Black caps storm into finals - defeating rain, odds and South Africa

Many take delight in calling Proteas ‘chokers’ and they did nothing to change that tag today !

In the 1st Prudential World Cup 1975, NZ started with a bang – Glenn Turner scored 171 against East Africa and another ton against India.  In the Semis, they were put into bat by Clive Lloyd.  Glenn Turner (36 from 74 balls, 3 fours) and Geoff Howarth (51 from 93 balls, 3 fours) fell, breaking a second-wicket partnership of 90 runs, New Zealand lost 9/60 to fall to 158 (all out, 52.2 overs).  Alvin Kallicharan made 72 off 92  eliminating the Kiwis.   In 1992, Pak defeated the tournament favourites New Zealand in a high scoring match.  Inzamam ul Haq smashed 60 off 37.  It was the WC whence SA were robbed by rain rule !

Today, when SA batted runs were not coming freely.  Amla was out early and Faf Du Plessis made 82 off 107 – he was too slow in the initial stages.  With AB de Villers and Faf Du Plessis at the crease – a score over 300 looked likely….. but that would have been chased in 50 overs.  It did rain after 38 overs with SA at 216/3, the match was later reduced to 43 overs a side.  David Miller played a cameo 49 off 18; Ad de Villiers from 60 off 38 ended 65 off 45 !

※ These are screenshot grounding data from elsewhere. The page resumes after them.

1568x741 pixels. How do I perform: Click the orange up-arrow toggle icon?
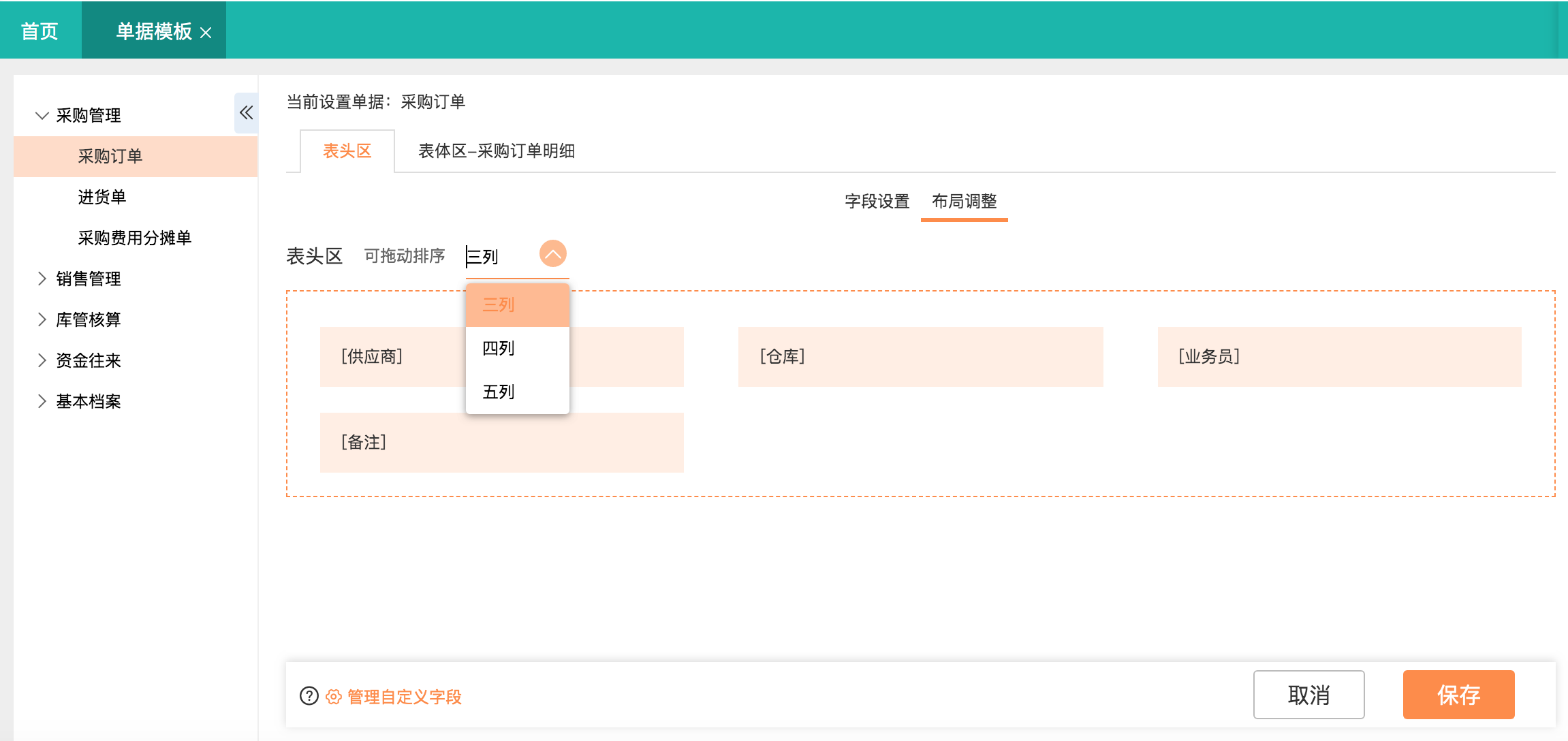coord(553,254)
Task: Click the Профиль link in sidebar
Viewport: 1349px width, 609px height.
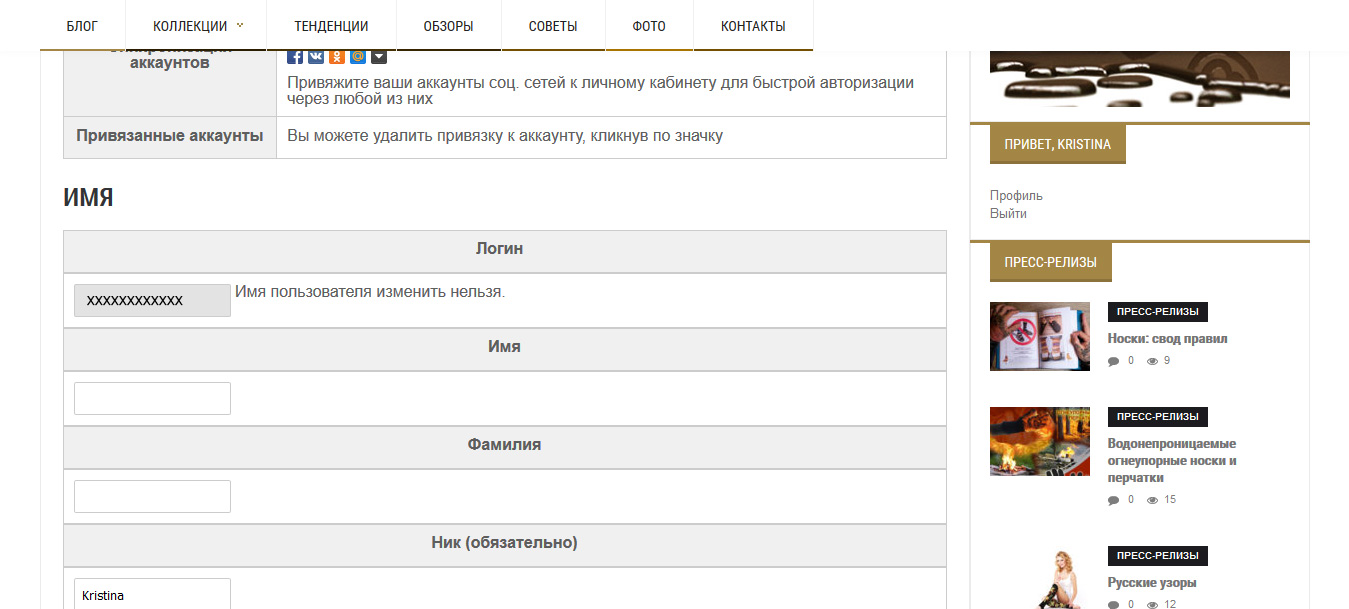Action: pos(1016,195)
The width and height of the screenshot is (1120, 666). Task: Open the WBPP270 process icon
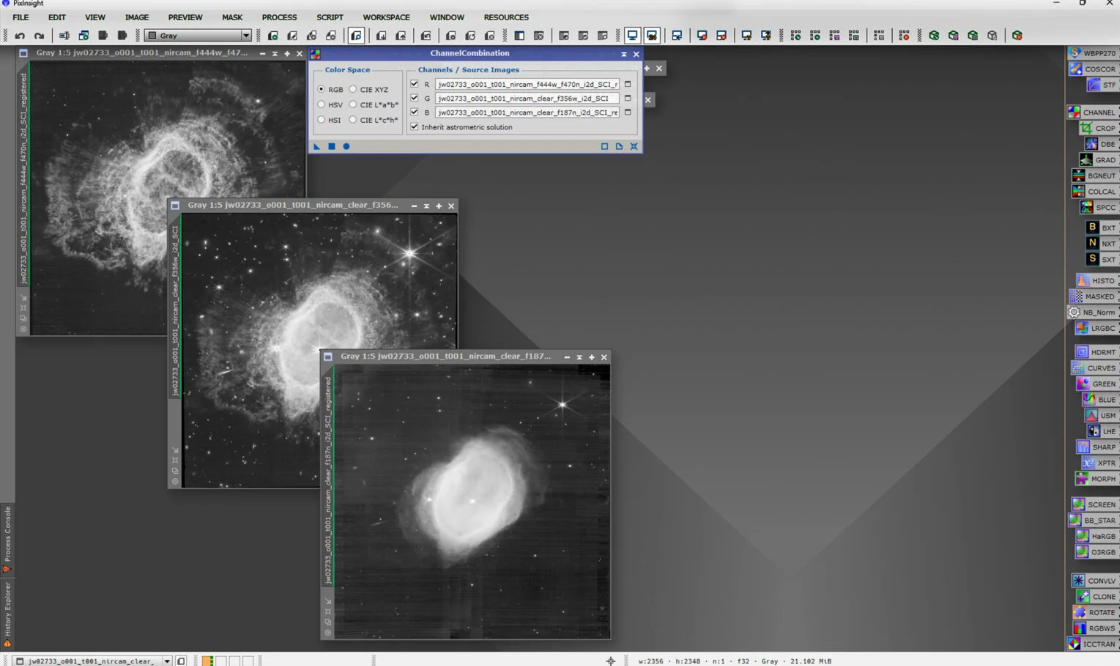pos(1091,53)
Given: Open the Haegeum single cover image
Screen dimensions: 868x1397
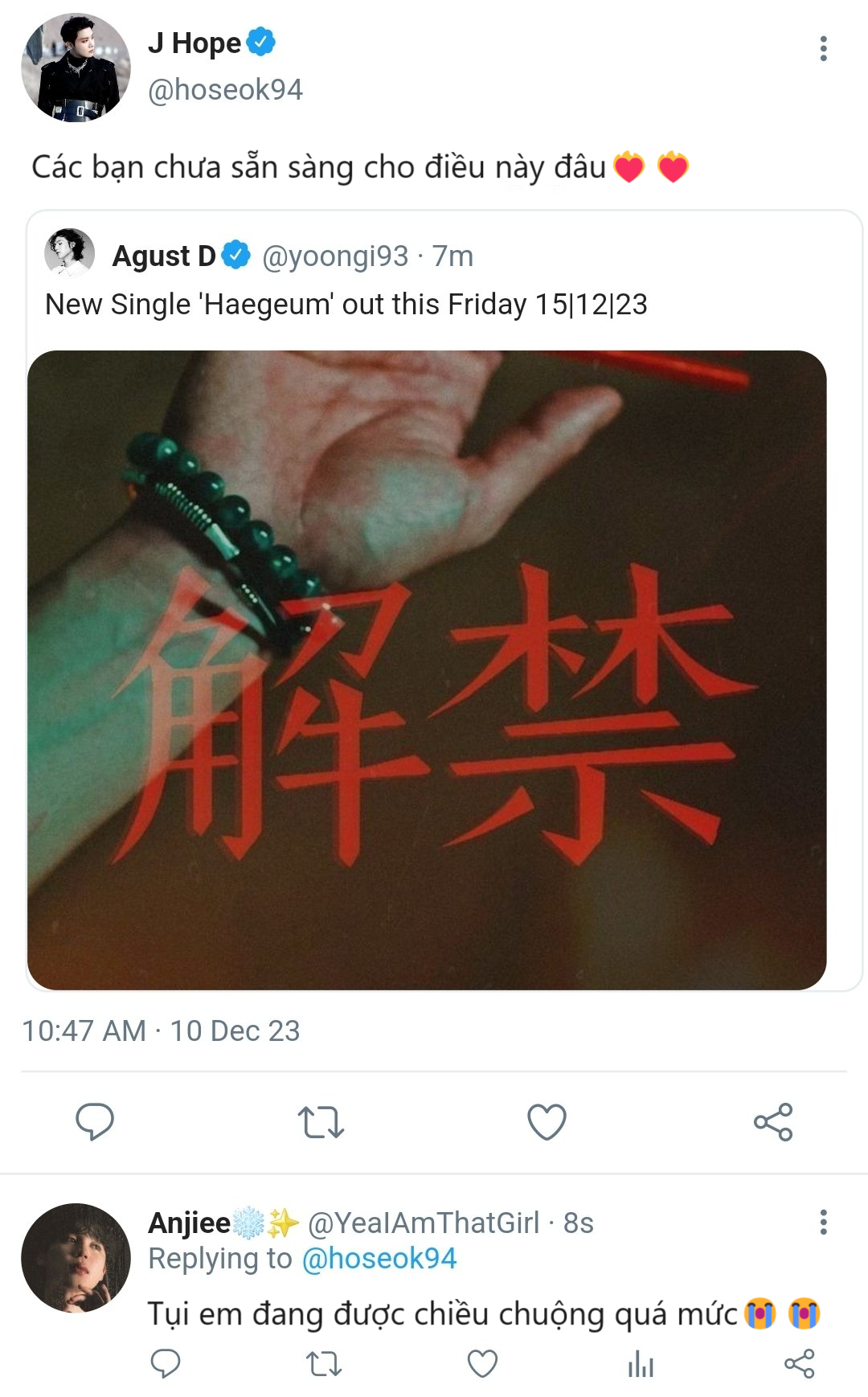Looking at the screenshot, I should (x=427, y=670).
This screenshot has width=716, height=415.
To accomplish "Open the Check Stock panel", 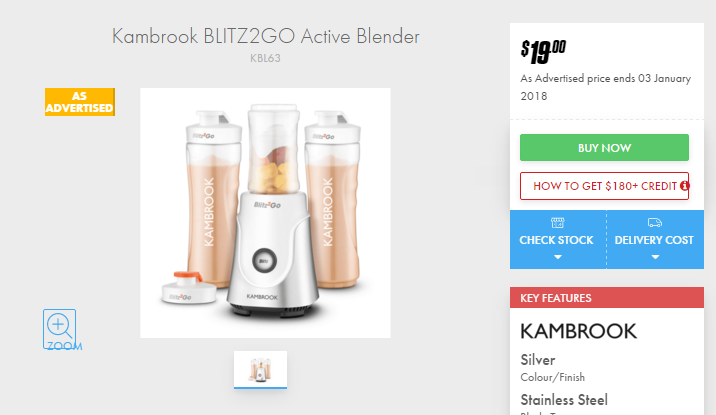I will (x=558, y=240).
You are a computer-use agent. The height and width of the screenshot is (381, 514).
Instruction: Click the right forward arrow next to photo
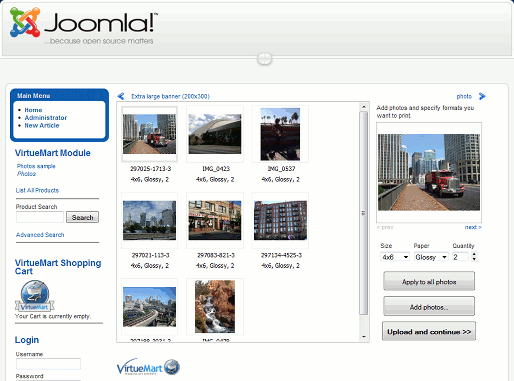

In the end SA made 281/5 in 43 overs and DL rule set the target at 298 in 43 ~ actually, 297 would have sufficed, as a tie would have still taken NZ to finals. 

McCullum gave a real flying start – shredding the attack especially Vernon Philander – a 22 ball 50.  Once he got out, wickets kept falling, SA fielding was impressive – boundaries were hard to come by.  It boiled down to 46 off 31 balls when Anderson top-edged high into the night sky and perilously close to the Spidercam wires which would have made it a dead ball.  Luke Ronchi followed and in walked the 36 year old Daniel Vettori, and at that stage, one felt the match had drifted away from the Kiwis.  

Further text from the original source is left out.